'''

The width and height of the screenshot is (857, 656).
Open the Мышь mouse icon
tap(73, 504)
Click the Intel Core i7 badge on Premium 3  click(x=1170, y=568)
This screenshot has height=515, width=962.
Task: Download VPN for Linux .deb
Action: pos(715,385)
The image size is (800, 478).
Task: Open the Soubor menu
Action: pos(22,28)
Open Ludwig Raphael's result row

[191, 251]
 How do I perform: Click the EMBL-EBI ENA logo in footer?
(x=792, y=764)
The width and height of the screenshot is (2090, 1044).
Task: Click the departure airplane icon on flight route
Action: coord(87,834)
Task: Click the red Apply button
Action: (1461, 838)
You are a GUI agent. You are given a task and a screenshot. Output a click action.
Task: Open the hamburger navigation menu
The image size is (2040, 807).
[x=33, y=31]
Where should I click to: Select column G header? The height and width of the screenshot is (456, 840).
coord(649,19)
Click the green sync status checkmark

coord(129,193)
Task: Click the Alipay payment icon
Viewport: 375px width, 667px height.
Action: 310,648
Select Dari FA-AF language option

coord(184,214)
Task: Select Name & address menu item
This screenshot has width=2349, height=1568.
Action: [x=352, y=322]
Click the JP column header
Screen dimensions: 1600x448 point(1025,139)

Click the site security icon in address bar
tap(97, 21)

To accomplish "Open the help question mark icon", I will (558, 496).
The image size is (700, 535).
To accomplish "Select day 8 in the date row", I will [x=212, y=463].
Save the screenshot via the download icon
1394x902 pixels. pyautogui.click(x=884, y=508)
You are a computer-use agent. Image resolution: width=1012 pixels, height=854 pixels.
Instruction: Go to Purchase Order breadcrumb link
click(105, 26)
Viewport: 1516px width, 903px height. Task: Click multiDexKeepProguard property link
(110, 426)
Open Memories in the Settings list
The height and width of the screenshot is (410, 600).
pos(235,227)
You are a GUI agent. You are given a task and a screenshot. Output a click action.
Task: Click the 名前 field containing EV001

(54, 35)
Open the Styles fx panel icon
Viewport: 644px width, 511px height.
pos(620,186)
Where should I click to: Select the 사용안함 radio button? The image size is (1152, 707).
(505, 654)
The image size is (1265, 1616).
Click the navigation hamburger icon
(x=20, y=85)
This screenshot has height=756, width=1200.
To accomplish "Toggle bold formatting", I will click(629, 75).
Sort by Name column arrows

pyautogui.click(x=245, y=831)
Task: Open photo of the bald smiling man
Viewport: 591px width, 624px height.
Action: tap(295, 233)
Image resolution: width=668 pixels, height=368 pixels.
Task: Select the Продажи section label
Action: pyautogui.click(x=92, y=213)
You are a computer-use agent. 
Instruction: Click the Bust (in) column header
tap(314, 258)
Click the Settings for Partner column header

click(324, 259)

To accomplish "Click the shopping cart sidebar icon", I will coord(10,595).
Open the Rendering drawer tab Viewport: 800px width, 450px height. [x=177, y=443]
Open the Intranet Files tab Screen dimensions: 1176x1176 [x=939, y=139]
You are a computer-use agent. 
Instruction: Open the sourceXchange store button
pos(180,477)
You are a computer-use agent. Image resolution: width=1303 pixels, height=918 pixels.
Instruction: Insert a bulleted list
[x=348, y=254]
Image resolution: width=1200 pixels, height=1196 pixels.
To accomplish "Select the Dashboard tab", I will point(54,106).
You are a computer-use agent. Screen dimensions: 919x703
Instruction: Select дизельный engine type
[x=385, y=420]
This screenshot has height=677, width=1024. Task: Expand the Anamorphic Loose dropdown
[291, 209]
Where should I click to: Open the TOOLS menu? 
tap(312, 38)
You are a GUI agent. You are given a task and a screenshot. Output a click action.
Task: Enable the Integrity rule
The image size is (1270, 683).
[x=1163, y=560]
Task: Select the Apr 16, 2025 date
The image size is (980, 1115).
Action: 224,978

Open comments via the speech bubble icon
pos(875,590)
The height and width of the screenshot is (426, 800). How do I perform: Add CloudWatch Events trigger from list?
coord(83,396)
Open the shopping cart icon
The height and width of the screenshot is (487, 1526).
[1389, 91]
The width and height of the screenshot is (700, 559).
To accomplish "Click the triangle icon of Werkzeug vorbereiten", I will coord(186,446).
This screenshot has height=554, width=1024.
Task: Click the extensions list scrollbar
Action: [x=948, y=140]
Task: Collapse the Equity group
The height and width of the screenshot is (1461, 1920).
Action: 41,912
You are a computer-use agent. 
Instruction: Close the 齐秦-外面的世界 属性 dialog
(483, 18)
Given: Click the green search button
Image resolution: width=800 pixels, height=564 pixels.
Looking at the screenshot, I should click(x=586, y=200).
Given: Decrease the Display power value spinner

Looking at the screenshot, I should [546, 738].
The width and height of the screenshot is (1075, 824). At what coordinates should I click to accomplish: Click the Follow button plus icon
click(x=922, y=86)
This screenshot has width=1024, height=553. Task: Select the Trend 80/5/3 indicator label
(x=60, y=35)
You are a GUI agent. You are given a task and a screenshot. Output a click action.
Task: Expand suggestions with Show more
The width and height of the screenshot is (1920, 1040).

'''

Take from the material above the lines running from the one with "The image size is (1270, 683)." through the one with "The width and height of the screenshot is (700, 559).", and repeat them exactly, with nothing else.

— COMPLETED EXERCISE —
The image size is (1270, 683).
[x=1163, y=560]
Task: Select the Apr 16, 2025 date
The image size is (980, 1115).
Action: 224,978

Open comments via the speech bubble icon
pos(875,590)
The height and width of the screenshot is (426, 800). How do I perform: Add CloudWatch Events trigger from list?
coord(83,396)
Open the shopping cart icon
The height and width of the screenshot is (487, 1526).
[1389, 91]
The width and height of the screenshot is (700, 559).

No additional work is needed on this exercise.